An organization that describes itself as “the nation's principal voice for the medical group practice profession” has warned that the government risks “squandering” the billions of stimulus dollars set aside for health information technology. ModernHealthcare.com reports that the Medical Group Management Association sent a letter to the Department of Health and Human Services warning that “an inappropriate definition of meaningful use" and "inefficient administration" of the program could "result in the needless squandering of resources and significant disruption to the nation's health care system.” Health care providers can qualify for the estimated $34 billion in federal stimulus reimbursements for health IT by showing that they have electronic health-record systems installed, and showing that those systems are being used in a “meaningful manner.” But the government has yet to fully define what that means.

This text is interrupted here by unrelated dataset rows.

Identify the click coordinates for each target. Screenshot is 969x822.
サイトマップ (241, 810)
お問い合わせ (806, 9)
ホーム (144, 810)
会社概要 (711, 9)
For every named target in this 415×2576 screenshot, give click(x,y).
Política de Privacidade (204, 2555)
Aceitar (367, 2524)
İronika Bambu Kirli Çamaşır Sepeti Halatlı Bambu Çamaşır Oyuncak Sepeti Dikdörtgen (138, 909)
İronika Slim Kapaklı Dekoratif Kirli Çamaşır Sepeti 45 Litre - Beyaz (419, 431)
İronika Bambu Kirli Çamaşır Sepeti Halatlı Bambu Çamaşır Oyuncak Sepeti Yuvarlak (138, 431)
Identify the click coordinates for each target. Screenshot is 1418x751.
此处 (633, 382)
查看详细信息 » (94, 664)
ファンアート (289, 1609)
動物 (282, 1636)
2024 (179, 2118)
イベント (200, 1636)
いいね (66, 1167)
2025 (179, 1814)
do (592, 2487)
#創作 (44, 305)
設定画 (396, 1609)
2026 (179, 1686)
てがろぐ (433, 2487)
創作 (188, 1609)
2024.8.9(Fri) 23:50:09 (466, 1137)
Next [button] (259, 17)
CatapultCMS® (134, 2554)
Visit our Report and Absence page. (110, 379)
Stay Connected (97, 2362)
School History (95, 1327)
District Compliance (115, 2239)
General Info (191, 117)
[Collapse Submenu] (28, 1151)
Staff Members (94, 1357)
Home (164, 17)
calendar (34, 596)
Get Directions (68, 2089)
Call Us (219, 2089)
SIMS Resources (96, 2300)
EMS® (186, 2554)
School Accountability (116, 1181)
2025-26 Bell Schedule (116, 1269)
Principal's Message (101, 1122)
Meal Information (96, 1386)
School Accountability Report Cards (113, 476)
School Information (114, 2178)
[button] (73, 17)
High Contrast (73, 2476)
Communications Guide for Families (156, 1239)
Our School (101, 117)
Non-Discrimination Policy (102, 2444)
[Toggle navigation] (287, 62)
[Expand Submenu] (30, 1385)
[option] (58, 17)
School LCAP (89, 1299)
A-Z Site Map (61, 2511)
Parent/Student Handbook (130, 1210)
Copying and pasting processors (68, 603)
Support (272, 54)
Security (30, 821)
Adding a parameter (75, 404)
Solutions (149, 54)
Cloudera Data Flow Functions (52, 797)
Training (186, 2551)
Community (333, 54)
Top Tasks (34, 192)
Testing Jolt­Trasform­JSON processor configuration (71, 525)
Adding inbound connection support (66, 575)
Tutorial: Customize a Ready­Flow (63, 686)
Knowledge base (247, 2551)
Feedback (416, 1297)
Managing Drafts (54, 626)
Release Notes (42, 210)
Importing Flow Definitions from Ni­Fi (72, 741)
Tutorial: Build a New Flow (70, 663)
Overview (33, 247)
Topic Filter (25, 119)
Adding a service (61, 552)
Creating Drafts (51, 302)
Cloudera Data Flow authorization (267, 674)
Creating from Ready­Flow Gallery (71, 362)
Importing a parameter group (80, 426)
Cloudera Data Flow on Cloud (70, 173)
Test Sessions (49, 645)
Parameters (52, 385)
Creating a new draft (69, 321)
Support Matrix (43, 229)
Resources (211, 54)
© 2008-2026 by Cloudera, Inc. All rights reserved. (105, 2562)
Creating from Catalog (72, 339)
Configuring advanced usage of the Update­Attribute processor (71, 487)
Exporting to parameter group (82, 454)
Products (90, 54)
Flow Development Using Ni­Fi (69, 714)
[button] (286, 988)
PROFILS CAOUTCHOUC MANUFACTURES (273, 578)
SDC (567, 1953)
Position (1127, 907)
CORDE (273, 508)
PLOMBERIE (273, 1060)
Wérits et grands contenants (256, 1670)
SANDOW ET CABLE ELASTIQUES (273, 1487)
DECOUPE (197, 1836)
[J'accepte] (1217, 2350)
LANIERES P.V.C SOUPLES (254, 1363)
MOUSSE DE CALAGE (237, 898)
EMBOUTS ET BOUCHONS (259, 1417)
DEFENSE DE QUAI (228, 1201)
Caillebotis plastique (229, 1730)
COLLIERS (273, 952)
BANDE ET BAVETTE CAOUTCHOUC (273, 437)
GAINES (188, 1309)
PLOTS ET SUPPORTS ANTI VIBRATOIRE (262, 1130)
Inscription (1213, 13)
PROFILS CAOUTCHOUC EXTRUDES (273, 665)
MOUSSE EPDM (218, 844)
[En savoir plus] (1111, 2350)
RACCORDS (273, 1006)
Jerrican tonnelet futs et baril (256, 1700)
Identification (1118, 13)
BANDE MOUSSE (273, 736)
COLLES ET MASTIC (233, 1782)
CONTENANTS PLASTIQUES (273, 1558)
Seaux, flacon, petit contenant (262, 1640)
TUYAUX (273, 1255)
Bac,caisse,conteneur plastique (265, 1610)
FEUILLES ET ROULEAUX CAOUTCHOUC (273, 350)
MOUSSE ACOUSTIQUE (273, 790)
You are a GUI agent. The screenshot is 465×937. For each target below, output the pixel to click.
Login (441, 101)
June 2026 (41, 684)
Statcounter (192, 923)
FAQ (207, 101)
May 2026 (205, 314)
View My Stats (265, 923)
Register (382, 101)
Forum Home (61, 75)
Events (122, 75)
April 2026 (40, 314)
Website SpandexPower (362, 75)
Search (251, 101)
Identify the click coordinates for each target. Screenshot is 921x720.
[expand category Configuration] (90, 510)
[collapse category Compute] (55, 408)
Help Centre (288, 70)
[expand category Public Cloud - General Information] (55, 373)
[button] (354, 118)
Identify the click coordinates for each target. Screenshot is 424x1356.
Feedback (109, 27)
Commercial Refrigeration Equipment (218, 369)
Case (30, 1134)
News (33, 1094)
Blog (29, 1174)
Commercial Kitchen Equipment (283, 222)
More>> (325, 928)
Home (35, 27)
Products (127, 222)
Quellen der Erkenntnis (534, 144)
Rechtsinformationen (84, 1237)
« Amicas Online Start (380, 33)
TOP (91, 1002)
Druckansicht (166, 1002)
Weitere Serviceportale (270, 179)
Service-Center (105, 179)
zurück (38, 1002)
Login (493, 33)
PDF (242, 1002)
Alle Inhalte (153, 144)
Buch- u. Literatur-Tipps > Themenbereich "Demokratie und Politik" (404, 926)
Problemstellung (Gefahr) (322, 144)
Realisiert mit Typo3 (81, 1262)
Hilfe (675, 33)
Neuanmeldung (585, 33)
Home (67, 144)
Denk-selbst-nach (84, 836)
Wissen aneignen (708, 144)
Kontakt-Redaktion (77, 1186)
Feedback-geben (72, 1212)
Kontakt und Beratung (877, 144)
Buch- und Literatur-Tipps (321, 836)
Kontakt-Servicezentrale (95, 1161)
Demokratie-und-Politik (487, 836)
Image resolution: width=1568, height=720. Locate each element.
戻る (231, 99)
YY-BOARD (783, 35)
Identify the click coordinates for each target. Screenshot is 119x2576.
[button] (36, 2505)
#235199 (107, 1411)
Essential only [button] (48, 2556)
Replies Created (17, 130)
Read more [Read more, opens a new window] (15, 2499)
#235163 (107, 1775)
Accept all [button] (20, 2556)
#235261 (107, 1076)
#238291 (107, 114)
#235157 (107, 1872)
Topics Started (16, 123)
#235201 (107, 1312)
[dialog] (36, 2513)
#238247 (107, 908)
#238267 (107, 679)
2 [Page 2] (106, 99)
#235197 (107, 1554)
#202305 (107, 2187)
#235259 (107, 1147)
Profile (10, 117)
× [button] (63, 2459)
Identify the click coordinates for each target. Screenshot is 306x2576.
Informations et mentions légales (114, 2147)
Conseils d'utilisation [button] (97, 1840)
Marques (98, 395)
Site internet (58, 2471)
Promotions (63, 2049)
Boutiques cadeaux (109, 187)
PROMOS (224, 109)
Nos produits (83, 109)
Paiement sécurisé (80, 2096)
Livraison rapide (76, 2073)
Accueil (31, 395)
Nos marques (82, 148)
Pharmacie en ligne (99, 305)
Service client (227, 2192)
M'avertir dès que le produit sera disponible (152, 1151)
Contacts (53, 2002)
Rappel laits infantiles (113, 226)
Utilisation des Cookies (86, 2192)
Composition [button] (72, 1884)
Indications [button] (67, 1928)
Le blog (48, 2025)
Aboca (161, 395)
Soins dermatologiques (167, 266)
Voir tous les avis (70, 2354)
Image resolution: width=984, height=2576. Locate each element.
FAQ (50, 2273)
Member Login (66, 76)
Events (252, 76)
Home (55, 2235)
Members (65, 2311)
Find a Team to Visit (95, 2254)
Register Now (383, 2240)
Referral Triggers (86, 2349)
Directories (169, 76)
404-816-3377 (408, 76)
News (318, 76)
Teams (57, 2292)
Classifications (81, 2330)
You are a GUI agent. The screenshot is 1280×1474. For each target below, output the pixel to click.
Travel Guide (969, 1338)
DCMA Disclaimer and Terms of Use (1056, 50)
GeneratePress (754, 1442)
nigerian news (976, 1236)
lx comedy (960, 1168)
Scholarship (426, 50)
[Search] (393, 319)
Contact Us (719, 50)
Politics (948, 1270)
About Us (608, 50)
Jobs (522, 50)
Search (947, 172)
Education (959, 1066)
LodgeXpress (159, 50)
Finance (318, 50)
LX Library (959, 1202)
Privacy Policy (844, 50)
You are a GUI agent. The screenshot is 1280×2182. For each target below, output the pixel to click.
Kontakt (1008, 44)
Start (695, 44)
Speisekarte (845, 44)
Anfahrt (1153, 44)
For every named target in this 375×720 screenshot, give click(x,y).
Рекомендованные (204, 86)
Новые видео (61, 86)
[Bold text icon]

Still on the topic of information technology, Computerworld’s Patrick Thibodeau reports that much of the stimulus money directed at IT is being used for computer equipment and services, rather than creating new jobs. The article cites stimulus-funded IT projects at NASA, the State Department and the Social Security Administration, which accounted for a total of $26 million in spending but just 21 jobs saved or created. Thibodeau notes that the reporting accounts only for direct jobs, and that the money may create indirect jobs, included those created by filling the orders for more hardware. However, the article points out that it remains a tough time to work in IT: a report last week estimated that nearly 2 million IT jobs will have been lost at large companies in the United States and Europe between 2000 and 2014 — meaning, Thibodeau writes, “the IT recovery may be a jobless one.”

Finally today, California’s state auditor has found that the Department of Corrections and Rehabilitation overstated the number of jobs saved thanks to stimulus money, the San Francisco Chroniclereports. The department reported saving or creating 18,229 jobs. The actual number of jobs, says the state auditor, was closer to 5,000 — the number of employees that had actually received layoff notices this year, before the federal funds were received. The 18,229 figure, by contrast, was the number of correctional officers whose salaries were paid with stimulus money, rather than the number of people who would have been laid off. Laura Chick, the state official overseeing federal stimulus dollars spent in California, supported the auditor, saying the findings showed “an absence of logic and common sense.”